Federal coordination is also structured around Sector Risk Management Agencies (SRMAs). A specific federal agency is designated as the government-side partner for each of the 16 sectors; for example, the Department of the Treasury covers Financial Services, and the Department of Energy covers the Energy Sector. This model ensures that federal policy and information sharing are tailored to the regulatory and operational environments of each sector.
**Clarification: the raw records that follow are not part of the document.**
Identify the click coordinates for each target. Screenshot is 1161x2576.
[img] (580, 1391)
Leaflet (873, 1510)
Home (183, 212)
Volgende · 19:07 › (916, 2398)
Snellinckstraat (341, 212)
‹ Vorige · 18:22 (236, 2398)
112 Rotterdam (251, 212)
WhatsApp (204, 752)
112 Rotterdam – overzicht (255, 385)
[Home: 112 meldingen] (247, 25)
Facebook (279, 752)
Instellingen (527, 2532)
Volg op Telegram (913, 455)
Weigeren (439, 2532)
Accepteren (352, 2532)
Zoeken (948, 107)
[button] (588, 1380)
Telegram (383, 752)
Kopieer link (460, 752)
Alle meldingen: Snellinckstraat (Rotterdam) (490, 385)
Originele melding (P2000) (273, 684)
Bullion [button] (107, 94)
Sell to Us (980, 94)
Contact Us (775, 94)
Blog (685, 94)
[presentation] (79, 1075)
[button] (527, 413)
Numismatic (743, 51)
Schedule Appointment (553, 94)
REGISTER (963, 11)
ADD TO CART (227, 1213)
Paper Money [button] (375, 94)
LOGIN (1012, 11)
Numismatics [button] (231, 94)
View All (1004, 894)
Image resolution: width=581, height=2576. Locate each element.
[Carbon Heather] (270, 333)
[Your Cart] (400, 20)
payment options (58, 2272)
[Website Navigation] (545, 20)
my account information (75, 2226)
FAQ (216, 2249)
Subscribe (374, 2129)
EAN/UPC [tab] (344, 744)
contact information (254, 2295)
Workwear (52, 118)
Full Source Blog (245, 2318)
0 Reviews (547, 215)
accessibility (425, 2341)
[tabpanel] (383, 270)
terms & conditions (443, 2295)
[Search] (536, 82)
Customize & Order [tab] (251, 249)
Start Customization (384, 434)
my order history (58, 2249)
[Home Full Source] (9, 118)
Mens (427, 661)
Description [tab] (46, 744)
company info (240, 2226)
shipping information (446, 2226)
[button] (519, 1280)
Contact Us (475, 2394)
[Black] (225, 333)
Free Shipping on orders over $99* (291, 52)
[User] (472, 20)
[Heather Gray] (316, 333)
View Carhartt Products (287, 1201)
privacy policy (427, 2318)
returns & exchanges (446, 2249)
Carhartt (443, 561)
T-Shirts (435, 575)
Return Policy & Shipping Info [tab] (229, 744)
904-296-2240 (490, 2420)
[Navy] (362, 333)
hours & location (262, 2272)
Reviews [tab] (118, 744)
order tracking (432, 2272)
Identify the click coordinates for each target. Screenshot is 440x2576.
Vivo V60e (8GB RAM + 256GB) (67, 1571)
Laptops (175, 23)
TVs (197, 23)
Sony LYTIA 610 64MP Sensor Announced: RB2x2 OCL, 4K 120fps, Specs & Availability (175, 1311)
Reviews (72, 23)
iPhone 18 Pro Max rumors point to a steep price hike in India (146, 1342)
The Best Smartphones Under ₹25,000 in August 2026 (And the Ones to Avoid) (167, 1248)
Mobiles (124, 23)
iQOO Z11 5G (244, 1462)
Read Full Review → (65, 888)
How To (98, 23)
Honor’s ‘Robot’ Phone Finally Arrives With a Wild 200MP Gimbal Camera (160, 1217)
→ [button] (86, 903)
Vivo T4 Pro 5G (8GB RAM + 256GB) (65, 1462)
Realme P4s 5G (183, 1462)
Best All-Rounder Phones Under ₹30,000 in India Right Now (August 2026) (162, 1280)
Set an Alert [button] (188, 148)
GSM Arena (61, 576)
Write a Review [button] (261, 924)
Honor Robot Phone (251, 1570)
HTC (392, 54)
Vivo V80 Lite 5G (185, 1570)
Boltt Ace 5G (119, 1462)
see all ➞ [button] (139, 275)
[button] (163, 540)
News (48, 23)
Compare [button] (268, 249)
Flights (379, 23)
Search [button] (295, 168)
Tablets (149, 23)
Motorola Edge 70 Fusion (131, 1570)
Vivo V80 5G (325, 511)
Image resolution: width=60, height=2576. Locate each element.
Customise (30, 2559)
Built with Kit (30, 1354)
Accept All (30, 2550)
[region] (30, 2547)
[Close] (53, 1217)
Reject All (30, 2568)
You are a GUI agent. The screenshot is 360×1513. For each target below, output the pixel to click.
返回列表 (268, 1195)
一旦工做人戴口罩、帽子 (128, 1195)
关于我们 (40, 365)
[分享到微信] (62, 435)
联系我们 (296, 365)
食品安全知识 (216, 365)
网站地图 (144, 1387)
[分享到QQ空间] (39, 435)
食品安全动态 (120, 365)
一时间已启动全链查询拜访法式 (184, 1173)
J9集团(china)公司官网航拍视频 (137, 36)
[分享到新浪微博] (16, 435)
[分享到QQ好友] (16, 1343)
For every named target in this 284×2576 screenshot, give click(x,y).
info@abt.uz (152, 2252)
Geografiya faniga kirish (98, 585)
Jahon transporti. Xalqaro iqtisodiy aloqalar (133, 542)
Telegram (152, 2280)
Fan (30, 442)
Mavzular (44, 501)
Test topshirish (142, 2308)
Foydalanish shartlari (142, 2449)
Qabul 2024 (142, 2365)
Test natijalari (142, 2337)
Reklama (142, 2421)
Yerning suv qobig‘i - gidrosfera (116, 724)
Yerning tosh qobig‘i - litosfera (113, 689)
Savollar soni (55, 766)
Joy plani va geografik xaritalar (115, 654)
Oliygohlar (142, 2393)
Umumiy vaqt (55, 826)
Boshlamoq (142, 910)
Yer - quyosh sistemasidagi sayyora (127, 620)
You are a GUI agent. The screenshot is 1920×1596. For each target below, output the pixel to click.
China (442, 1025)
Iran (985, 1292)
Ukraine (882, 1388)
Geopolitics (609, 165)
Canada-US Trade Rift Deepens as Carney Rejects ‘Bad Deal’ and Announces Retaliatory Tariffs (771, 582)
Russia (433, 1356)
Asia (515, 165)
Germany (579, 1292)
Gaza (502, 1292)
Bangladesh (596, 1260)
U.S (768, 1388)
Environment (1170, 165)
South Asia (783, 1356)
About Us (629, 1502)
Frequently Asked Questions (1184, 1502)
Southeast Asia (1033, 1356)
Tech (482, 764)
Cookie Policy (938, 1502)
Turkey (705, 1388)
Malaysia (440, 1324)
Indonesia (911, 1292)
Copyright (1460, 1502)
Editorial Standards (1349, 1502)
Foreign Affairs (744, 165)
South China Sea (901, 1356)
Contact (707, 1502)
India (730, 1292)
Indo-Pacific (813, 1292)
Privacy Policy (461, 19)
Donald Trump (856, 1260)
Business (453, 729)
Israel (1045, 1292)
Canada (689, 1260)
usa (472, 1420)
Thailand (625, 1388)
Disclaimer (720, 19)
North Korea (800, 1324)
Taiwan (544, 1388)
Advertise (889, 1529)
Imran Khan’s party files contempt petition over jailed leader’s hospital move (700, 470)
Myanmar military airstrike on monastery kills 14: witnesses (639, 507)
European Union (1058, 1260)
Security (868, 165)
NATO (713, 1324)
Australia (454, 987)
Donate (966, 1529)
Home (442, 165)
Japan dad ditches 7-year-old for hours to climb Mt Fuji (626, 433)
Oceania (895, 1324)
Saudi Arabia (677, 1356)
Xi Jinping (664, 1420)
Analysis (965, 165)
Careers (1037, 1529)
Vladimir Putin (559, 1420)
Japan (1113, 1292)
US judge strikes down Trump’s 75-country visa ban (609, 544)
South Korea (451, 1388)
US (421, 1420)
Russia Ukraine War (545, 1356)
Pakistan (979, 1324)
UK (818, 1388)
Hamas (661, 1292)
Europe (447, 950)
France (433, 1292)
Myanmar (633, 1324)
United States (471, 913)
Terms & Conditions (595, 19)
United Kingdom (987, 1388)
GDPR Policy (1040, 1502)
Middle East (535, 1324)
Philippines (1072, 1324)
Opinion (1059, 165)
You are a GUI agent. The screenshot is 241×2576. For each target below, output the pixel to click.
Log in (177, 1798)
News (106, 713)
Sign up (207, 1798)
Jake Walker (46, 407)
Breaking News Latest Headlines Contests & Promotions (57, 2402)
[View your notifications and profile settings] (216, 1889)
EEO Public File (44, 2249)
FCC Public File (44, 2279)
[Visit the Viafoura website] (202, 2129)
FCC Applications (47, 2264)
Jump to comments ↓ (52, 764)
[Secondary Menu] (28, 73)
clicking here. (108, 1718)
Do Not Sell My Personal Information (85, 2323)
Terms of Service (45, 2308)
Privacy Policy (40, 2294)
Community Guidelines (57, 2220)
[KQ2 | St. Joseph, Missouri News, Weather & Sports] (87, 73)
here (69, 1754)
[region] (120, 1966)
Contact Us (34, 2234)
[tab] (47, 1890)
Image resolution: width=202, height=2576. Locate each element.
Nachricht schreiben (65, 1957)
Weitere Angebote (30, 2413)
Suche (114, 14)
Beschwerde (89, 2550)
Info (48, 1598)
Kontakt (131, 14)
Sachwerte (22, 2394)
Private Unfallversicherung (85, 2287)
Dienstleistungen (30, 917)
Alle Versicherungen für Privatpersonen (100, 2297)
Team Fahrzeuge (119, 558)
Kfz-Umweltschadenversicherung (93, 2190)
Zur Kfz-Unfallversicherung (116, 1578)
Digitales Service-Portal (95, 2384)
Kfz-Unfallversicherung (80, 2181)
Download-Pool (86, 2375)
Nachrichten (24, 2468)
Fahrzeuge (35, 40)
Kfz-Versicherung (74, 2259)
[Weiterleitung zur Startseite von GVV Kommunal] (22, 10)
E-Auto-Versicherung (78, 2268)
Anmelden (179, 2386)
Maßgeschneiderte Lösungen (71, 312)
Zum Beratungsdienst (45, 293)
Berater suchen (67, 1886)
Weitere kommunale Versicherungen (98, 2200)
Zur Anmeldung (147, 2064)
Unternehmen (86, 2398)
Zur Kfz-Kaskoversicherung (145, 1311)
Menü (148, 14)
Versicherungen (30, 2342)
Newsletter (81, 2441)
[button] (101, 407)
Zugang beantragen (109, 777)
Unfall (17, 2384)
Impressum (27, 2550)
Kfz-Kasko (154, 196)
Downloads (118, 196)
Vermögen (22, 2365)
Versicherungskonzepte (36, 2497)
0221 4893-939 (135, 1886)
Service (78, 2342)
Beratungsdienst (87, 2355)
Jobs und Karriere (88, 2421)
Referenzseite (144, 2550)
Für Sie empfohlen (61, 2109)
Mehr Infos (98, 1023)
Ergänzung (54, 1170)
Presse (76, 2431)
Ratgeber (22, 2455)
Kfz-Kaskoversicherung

SRMAs work with CISA to disseminate actionable threat intelligence to private sector owners and operators.

Private Sector and Local Government Responsibilities

The majority of the nation’s CIKR (upwards of 85%) is owned, operated, and maintained by the private sector or by state and local governments. This places the primary operational responsibility for security and resilience directly on the asset owners and operators. Private companies must invest in physical security measures, such as access controls, and in cybersecurity defenses, including network segmentation and continuous monitoring. This responsibility also extends to developing robust continuity of operations and disaster recovery plans to ensure services are rapidly restored following an incident.

State and local governments must integrate CIKR protection into their community emergency response and preparedness planning. This requires developing Emergency Response Plans that outline procedures for coordinating with private owners during a crisis, such as a localized power outage or a water contamination event. Information sharing is facilitated through partnership models like Information Sharing and Analysis Centers (ISACs), which provide a platform for industry peers and government partners to exchange sensitive threat data. Local authorities also play a direct role in the physical protection of publicly owned assets, such as municipal water treatment plants and government facilities.